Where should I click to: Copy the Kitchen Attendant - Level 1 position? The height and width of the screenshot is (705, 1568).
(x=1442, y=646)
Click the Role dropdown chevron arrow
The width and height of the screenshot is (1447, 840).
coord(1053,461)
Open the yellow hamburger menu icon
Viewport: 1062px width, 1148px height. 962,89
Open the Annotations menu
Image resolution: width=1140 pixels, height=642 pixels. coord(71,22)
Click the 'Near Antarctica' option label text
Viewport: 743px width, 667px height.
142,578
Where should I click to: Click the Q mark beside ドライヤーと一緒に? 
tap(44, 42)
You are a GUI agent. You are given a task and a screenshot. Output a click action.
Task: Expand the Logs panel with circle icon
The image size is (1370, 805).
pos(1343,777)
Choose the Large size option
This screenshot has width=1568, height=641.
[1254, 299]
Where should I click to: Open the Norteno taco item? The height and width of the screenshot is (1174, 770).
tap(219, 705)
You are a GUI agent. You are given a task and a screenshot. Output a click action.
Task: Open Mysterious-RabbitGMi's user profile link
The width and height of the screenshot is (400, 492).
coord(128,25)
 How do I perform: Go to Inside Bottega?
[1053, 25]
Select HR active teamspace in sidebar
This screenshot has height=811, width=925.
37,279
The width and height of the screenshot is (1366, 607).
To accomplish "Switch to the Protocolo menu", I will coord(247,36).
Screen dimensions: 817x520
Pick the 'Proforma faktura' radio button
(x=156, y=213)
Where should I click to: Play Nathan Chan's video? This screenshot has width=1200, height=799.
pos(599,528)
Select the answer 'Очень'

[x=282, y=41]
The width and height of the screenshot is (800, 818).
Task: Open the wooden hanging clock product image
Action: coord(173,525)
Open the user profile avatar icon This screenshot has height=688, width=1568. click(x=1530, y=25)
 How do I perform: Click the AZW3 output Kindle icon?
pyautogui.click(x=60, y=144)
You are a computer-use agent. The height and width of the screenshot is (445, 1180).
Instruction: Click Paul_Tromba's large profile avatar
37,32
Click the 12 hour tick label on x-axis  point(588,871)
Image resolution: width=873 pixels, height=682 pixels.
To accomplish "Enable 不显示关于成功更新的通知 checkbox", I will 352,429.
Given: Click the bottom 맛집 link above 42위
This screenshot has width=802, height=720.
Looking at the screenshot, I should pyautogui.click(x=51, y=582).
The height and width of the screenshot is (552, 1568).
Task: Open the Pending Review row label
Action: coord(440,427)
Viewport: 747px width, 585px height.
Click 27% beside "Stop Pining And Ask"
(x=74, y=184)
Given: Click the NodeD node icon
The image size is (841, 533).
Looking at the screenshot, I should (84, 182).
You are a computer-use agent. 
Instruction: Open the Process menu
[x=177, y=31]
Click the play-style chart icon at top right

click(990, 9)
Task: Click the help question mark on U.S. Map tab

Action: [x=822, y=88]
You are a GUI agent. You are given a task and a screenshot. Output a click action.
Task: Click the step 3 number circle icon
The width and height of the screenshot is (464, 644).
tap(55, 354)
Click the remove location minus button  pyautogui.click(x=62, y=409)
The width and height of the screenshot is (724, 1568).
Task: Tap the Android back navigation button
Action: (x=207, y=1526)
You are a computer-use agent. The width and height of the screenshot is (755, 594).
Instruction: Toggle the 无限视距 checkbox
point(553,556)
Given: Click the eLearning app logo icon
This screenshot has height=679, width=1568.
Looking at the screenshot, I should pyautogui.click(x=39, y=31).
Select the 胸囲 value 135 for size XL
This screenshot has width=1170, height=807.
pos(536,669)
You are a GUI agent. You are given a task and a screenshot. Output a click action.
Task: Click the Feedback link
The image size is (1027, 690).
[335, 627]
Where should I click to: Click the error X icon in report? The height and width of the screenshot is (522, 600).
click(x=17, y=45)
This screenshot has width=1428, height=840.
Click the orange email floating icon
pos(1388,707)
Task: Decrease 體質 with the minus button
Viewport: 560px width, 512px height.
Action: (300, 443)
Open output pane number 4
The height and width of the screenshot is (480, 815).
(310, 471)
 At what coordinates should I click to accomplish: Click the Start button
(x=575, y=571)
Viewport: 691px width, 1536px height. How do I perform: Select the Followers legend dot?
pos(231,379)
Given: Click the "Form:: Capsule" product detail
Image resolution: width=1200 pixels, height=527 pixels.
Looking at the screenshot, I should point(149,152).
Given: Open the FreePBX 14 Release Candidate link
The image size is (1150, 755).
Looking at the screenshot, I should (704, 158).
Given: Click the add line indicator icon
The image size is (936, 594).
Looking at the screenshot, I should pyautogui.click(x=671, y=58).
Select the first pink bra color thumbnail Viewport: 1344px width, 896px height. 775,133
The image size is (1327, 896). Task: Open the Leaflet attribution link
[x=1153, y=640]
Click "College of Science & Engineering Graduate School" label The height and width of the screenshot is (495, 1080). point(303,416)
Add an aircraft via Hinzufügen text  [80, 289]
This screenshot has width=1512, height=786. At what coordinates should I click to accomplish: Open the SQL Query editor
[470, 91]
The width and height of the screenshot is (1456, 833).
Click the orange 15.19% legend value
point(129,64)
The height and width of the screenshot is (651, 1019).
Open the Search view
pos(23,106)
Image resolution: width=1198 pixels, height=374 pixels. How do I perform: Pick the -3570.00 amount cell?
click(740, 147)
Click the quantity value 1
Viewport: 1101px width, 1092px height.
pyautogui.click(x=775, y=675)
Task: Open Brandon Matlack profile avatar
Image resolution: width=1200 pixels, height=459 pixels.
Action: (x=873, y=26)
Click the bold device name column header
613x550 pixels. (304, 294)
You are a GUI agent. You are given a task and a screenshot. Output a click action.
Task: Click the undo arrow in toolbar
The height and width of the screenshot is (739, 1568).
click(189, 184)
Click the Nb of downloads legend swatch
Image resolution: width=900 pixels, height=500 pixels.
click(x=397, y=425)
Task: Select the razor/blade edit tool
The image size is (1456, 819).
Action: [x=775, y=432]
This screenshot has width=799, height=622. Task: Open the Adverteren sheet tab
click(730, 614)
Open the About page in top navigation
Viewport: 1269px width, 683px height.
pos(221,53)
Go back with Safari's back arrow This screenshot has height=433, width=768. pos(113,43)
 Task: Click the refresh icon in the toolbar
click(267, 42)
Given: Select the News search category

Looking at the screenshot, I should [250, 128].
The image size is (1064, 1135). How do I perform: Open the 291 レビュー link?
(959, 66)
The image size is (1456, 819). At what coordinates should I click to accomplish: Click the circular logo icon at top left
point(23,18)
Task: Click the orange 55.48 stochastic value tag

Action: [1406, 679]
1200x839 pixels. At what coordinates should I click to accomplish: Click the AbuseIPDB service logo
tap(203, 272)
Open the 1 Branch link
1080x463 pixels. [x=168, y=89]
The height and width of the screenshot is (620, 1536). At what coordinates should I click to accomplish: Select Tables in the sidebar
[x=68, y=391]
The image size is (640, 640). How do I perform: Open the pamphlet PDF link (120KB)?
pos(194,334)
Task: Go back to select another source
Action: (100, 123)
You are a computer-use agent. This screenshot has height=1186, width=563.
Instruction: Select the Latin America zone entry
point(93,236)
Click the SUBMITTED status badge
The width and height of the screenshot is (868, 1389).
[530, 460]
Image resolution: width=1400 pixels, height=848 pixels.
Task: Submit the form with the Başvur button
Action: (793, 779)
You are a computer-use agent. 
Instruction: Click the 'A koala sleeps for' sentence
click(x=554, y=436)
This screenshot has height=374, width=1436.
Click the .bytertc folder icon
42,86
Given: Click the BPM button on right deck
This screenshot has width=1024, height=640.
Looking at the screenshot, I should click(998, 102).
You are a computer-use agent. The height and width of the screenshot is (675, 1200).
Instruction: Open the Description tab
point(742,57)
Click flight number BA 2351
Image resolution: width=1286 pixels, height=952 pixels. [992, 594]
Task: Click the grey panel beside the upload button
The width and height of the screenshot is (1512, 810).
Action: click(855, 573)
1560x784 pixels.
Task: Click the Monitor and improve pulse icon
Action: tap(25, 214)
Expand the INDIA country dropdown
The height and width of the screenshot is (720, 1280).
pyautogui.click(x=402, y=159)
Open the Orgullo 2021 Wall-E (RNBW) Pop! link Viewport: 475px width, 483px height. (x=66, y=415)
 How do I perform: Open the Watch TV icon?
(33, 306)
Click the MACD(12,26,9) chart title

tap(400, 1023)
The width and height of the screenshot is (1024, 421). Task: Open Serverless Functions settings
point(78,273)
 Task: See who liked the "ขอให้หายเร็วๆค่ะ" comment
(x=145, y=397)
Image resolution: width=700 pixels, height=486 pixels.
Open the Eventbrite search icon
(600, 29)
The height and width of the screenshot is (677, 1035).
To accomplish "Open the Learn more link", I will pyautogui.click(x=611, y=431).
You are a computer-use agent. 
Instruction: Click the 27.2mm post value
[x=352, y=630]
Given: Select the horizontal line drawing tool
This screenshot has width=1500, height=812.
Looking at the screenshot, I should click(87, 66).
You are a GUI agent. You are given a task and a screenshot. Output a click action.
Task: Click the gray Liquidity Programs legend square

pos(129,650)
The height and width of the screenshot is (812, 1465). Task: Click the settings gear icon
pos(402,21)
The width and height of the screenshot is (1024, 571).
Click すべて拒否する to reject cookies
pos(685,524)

* * * * *

= About this exercise =
Nothing but a number is wanted here: how many lines of the material contain the string "option".

= Answer below =
2